Tam şu anda Kayın ağacının altında oturmuş gölgesine güveniyor olsaydık neler hissederdik bilemediğimiz bir yer ve zaman içindeyiz. Her şey adı Can, bakışı candan bir çocuğun minik parmak uçlarından notalar dökülmesi ile mi başladı, yoksa akşamdan hazır mıydı gönül şarkılanmaya bilemiyorum. “Sizin adınız ne?” dedi çocuk, iznini isteyerek çalmayı bildiğim tek şarkıyı tuşlara acemice dokundurduktan sonra. “Sanatçıyı tanıyordum da bu şarkıyı bilmiyordum” dedi.

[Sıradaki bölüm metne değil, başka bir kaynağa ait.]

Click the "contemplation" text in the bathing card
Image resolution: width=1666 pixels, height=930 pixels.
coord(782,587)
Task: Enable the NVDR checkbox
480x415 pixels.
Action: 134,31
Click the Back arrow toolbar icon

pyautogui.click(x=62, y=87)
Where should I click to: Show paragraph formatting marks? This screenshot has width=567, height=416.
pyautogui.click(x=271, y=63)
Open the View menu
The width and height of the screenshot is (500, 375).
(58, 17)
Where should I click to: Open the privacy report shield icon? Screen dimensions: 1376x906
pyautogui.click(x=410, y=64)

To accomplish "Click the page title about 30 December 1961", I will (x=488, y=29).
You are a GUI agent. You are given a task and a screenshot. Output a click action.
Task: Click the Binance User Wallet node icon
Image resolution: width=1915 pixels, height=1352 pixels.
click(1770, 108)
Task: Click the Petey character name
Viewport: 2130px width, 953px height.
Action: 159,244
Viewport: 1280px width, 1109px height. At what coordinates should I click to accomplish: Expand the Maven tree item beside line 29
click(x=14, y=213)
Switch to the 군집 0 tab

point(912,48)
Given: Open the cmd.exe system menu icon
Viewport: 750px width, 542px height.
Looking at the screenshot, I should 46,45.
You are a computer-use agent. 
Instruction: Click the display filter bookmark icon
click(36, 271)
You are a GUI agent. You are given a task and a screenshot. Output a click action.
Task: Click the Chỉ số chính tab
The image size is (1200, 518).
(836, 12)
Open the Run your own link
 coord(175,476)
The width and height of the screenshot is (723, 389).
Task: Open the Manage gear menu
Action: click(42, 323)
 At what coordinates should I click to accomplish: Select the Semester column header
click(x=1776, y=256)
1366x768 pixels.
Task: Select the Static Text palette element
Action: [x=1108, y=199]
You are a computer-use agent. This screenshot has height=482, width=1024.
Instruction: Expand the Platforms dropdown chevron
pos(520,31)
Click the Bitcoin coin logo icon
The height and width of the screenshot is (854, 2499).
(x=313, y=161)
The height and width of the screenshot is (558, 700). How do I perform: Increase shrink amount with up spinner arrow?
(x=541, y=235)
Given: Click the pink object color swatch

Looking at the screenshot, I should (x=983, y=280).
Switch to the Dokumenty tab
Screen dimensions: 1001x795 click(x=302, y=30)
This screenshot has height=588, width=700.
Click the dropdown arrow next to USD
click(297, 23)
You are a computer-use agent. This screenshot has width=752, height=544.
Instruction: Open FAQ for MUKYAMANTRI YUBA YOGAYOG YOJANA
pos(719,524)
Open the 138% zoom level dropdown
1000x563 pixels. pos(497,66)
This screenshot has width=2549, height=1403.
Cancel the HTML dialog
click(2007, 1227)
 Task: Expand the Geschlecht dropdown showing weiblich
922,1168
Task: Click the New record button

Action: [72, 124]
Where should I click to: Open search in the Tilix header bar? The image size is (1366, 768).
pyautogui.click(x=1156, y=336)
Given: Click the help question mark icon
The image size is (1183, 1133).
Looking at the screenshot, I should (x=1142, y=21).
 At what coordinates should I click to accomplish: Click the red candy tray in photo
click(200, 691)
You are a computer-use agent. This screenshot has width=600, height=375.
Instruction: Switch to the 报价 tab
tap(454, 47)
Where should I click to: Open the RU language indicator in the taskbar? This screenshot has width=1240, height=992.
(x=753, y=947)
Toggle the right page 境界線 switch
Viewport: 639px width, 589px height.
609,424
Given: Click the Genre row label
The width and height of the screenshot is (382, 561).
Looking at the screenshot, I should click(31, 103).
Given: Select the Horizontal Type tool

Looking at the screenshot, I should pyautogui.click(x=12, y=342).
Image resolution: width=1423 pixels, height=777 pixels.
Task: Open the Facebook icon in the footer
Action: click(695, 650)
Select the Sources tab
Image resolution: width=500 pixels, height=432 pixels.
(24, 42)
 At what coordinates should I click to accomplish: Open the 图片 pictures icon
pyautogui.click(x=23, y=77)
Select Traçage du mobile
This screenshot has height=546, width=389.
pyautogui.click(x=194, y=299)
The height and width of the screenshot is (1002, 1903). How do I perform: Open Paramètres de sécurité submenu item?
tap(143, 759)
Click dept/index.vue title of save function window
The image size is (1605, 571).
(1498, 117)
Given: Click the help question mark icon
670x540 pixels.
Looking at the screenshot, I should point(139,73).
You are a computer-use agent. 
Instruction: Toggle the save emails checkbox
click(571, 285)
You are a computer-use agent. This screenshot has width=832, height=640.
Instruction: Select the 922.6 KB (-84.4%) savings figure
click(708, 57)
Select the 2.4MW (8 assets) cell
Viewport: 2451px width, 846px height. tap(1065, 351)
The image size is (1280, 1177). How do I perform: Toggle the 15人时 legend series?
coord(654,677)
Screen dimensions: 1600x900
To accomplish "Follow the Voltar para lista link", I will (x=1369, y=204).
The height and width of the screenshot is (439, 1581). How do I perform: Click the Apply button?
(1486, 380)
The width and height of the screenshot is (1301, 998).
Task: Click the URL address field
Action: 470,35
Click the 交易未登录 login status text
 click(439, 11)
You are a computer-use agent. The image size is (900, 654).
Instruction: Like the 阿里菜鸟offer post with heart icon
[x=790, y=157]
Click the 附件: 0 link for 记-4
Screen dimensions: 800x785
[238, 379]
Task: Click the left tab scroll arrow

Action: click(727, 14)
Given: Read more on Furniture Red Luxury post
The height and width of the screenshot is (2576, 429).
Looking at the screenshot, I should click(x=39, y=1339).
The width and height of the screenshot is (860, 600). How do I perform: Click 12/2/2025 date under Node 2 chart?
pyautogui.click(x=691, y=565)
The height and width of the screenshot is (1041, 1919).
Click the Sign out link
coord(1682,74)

Kendi yaramızı kendimizin sarması gerektiğini söyleyen şarkıyı -anlayacak yaşta olmaması gerektiğini düşünürken- telefonumdan beraber açtık dinledik. Yine gel Can, dedim. Ben bu gün burada olacağım. “Geleceğim” diyerek gittikten sonra, Ardıç ağaçları, muz çiçekleri, iyi ruhlar ve savaşı bırakanlar üzerine dolaştım arama hazretlerinde.
“Gülizar süt gölünden yeni getirdiği nasibi çocuklarına pay etmiş gibi sevinçliydi.” dedi yazar. Bu sayede bir makamla tanıştım. Hüseyni ile Muhayyer makamı arası bir makammış Gülizar makamı. Ardından kalbe şifa olan eserini dinlemeye başladım Oruç hocamın Hüseyni makamından. Suların yolları yıkadığı gibi yıkar sekinenin gözyaşları. Bilecek yaşa gelmişim. Türk mitolojisinde Yada taşının yağmuru kontrol ettiğine inanıp dua etmişler. Bunu bilmezdim.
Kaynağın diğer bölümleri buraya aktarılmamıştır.